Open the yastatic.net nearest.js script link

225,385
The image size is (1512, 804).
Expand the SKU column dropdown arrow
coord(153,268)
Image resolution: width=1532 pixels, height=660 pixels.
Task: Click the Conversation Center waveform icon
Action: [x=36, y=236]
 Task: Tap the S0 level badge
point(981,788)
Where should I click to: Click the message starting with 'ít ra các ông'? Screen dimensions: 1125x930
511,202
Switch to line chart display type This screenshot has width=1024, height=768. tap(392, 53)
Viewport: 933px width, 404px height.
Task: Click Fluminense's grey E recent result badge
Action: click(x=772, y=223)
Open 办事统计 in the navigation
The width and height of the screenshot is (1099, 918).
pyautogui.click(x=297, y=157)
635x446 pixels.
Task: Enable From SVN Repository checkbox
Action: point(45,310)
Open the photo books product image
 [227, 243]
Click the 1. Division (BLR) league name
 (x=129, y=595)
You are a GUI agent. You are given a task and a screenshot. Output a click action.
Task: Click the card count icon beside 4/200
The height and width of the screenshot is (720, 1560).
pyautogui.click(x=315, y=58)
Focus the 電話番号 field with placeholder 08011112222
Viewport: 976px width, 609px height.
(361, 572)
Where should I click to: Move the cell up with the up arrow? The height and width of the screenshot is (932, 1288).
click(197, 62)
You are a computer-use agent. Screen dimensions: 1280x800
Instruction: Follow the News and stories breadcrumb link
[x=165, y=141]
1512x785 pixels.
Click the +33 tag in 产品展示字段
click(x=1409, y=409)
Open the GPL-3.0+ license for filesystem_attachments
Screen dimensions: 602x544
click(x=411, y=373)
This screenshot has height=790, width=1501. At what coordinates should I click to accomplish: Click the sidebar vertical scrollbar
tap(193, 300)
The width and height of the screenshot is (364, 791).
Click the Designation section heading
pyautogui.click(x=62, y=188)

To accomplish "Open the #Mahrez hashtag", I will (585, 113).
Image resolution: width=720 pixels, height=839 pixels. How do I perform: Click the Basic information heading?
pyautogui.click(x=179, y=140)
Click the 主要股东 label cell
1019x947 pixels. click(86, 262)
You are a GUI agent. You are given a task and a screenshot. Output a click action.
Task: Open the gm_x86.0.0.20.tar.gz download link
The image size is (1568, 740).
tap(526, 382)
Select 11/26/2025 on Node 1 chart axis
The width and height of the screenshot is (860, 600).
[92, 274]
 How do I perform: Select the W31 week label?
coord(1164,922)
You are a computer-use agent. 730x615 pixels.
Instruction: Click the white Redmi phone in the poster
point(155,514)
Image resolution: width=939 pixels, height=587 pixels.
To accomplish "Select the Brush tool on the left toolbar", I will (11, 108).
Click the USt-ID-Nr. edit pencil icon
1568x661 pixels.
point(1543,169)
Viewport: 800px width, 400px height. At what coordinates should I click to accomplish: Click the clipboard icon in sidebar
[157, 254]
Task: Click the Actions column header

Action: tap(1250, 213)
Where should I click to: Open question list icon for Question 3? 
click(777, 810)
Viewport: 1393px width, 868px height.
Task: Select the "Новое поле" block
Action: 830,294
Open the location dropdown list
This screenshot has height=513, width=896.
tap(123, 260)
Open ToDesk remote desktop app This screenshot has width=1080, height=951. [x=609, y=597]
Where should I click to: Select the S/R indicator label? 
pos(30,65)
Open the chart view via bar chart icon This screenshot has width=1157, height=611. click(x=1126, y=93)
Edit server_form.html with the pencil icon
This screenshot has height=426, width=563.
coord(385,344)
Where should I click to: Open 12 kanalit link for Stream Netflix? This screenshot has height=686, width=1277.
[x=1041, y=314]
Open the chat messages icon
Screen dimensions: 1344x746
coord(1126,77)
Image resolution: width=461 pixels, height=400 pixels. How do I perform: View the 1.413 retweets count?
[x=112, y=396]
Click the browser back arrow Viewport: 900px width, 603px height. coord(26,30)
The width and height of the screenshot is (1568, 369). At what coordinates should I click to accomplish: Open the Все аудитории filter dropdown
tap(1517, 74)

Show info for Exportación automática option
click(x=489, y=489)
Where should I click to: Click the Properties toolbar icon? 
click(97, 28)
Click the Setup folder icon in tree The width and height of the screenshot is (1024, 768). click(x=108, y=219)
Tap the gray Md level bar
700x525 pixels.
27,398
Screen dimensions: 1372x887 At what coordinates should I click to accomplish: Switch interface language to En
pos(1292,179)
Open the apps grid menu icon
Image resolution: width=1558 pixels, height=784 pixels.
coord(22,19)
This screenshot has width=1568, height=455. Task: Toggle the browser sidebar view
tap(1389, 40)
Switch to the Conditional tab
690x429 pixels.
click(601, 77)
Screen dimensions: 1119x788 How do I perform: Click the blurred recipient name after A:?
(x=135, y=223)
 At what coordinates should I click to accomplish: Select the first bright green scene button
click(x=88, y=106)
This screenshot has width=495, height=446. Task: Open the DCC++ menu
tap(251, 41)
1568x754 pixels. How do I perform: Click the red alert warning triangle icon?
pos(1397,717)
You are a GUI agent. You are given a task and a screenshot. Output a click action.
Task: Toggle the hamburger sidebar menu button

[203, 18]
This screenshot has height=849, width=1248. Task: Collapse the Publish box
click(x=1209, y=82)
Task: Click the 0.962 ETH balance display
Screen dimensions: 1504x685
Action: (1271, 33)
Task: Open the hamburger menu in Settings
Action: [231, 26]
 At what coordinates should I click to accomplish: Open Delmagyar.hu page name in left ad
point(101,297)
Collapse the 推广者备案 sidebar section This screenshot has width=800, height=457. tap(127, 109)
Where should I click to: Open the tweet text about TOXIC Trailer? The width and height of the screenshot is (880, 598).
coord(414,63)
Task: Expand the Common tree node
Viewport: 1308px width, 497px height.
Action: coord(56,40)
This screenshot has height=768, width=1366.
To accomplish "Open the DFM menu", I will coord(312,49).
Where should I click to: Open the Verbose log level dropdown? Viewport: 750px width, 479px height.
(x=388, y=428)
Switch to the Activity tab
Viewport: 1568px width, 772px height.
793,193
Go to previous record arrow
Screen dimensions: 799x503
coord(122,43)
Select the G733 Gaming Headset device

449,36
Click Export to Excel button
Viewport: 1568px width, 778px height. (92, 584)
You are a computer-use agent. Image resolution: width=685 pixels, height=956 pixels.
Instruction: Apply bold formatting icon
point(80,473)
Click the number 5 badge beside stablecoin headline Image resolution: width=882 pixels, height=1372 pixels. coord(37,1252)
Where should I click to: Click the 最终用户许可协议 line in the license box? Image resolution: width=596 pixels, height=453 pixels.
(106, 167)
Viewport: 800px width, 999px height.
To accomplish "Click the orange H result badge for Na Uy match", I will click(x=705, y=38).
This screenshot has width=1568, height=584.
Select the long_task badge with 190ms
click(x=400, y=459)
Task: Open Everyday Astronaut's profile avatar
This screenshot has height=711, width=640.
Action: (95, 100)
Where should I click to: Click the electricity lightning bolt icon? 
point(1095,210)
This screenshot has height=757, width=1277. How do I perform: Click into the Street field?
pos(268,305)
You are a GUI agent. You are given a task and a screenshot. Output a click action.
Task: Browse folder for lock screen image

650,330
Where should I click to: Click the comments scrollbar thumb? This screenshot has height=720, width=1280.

WHAT THE EXERCISE ASKS:
For each line shown above, write an exact copy.

RESPONSE AREA:
Open the yastatic.net nearest.js script link

225,385
The image size is (1512, 804).
Expand the SKU column dropdown arrow
coord(153,268)
Image resolution: width=1532 pixels, height=660 pixels.
Task: Click the Conversation Center waveform icon
Action: [x=36, y=236]
 Task: Tap the S0 level badge
point(981,788)
Where should I click to: Click the message starting with 'ít ra các ông'? Screen dimensions: 1125x930
511,202
Switch to line chart display type This screenshot has width=1024, height=768. tap(392, 53)
Viewport: 933px width, 404px height.
Task: Click Fluminense's grey E recent result badge
Action: click(x=772, y=223)
Open 办事统计 in the navigation
The width and height of the screenshot is (1099, 918).
pyautogui.click(x=297, y=157)
635x446 pixels.
Task: Enable From SVN Repository checkbox
Action: point(45,310)
Open the photo books product image
 [227, 243]
Click the 1. Division (BLR) league name
 (x=129, y=595)
You are a GUI agent. You are given a task and a screenshot. Output a click action.
Task: Click the card count icon beside 4/200
The height and width of the screenshot is (720, 1560).
pyautogui.click(x=315, y=58)
Focus the 電話番号 field with placeholder 08011112222
Viewport: 976px width, 609px height.
(361, 572)
Where should I click to: Move the cell up with the up arrow? The height and width of the screenshot is (932, 1288).
click(197, 62)
You are a computer-use agent. Screen dimensions: 1280x800
Instruction: Follow the News and stories breadcrumb link
[x=165, y=141]
1512x785 pixels.
Click the +33 tag in 产品展示字段
click(x=1409, y=409)
Open the GPL-3.0+ license for filesystem_attachments
Screen dimensions: 602x544
click(x=411, y=373)
This screenshot has height=790, width=1501. At what coordinates should I click to accomplish: Click the sidebar vertical scrollbar
tap(193, 300)
The width and height of the screenshot is (364, 791).
Click the Designation section heading
pyautogui.click(x=62, y=188)

To accomplish "Open the #Mahrez hashtag", I will (585, 113).
Image resolution: width=720 pixels, height=839 pixels. How do I perform: Click the Basic information heading?
pyautogui.click(x=179, y=140)
Click the 主要股东 label cell
1019x947 pixels. click(86, 262)
You are a GUI agent. You are given a task and a screenshot. Output a click action.
Task: Open the gm_x86.0.0.20.tar.gz download link
The image size is (1568, 740).
tap(526, 382)
Select 11/26/2025 on Node 1 chart axis
The width and height of the screenshot is (860, 600).
[92, 274]
 How do I perform: Select the W31 week label?
coord(1164,922)
You are a computer-use agent. 730x615 pixels.
Instruction: Click the white Redmi phone in the poster
point(155,514)
Image resolution: width=939 pixels, height=587 pixels.
To accomplish "Select the Brush tool on the left toolbar", I will (11, 108).
Click the USt-ID-Nr. edit pencil icon
1568x661 pixels.
point(1543,169)
Viewport: 800px width, 400px height. At what coordinates should I click to accomplish: Click the clipboard icon in sidebar
[157, 254]
Task: Click the Actions column header

Action: tap(1250, 213)
Where should I click to: Open question list icon for Question 3? 
click(777, 810)
Viewport: 1393px width, 868px height.
Task: Select the "Новое поле" block
Action: 830,294
Open the location dropdown list
This screenshot has height=513, width=896.
tap(123, 260)
Open ToDesk remote desktop app This screenshot has width=1080, height=951. [x=609, y=597]
Where should I click to: Select the S/R indicator label? 
pos(30,65)
Open the chart view via bar chart icon This screenshot has width=1157, height=611. click(x=1126, y=93)
Edit server_form.html with the pencil icon
This screenshot has height=426, width=563.
coord(385,344)
Where should I click to: Open 12 kanalit link for Stream Netflix? This screenshot has height=686, width=1277.
[x=1041, y=314]
Open the chat messages icon
Screen dimensions: 1344x746
coord(1126,77)
Image resolution: width=461 pixels, height=400 pixels. How do I perform: View the 1.413 retweets count?
[x=112, y=396]
Click the browser back arrow Viewport: 900px width, 603px height. coord(26,30)
The width and height of the screenshot is (1568, 369). At what coordinates should I click to accomplish: Open the Все аудитории filter dropdown
tap(1517, 74)

Show info for Exportación automática option
click(x=489, y=489)
Where should I click to: Click the Properties toolbar icon? 
click(97, 28)
Click the Setup folder icon in tree The width and height of the screenshot is (1024, 768). click(x=108, y=219)
Tap the gray Md level bar
700x525 pixels.
27,398
Screen dimensions: 1372x887 At what coordinates should I click to accomplish: Switch interface language to En
pos(1292,179)
Open the apps grid menu icon
Image resolution: width=1558 pixels, height=784 pixels.
coord(22,19)
This screenshot has width=1568, height=455. Task: Toggle the browser sidebar view
tap(1389, 40)
Switch to the Conditional tab
690x429 pixels.
click(601, 77)
Screen dimensions: 1119x788 How do I perform: Click the blurred recipient name after A:?
(x=135, y=223)
 At what coordinates should I click to accomplish: Select the first bright green scene button
click(x=88, y=106)
This screenshot has width=495, height=446. Task: Open the DCC++ menu
tap(251, 41)
1568x754 pixels. How do I perform: Click the red alert warning triangle icon?
pos(1397,717)
You are a GUI agent. You are given a task and a screenshot. Output a click action.
Task: Toggle the hamburger sidebar menu button

[203, 18]
This screenshot has height=849, width=1248. Task: Collapse the Publish box
click(x=1209, y=82)
Task: Click the 0.962 ETH balance display
Screen dimensions: 1504x685
Action: (1271, 33)
Task: Open the hamburger menu in Settings
Action: [231, 26]
 At what coordinates should I click to accomplish: Open Delmagyar.hu page name in left ad
point(101,297)
Collapse the 推广者备案 sidebar section This screenshot has width=800, height=457. tap(127, 109)
Where should I click to: Open the tweet text about TOXIC Trailer? The width and height of the screenshot is (880, 598).
coord(414,63)
Task: Expand the Common tree node
Viewport: 1308px width, 497px height.
Action: coord(56,40)
This screenshot has height=768, width=1366.
To accomplish "Open the DFM menu", I will coord(312,49).
Where should I click to: Open the Verbose log level dropdown? Viewport: 750px width, 479px height.
(x=388, y=428)
Switch to the Activity tab
Viewport: 1568px width, 772px height.
793,193
Go to previous record arrow
Screen dimensions: 799x503
coord(122,43)
Select the G733 Gaming Headset device

449,36
Click Export to Excel button
Viewport: 1568px width, 778px height. (92, 584)
You are a computer-use agent. Image resolution: width=685 pixels, height=956 pixels.
Instruction: Apply bold formatting icon
point(80,473)
Click the number 5 badge beside stablecoin headline Image resolution: width=882 pixels, height=1372 pixels. coord(37,1252)
Where should I click to: Click the 最终用户许可协议 line in the license box? Image resolution: width=596 pixels, height=453 pixels.
(106, 167)
Viewport: 800px width, 999px height.
To accomplish "Click the orange H result badge for Na Uy match", I will click(x=705, y=38).
This screenshot has width=1568, height=584.
Select the long_task badge with 190ms
click(x=400, y=459)
Task: Open Everyday Astronaut's profile avatar
This screenshot has height=711, width=640.
Action: (95, 100)
Where should I click to: Click the electricity lightning bolt icon? 
point(1095,210)
This screenshot has height=757, width=1277. How do I perform: Click into the Street field?
pos(268,305)
You are a GUI agent. You are given a task and a screenshot. Output a click action.
Task: Browse folder for lock screen image

650,330
Where should I click to: Click the comments scrollbar thumb? This screenshot has height=720, width=1280.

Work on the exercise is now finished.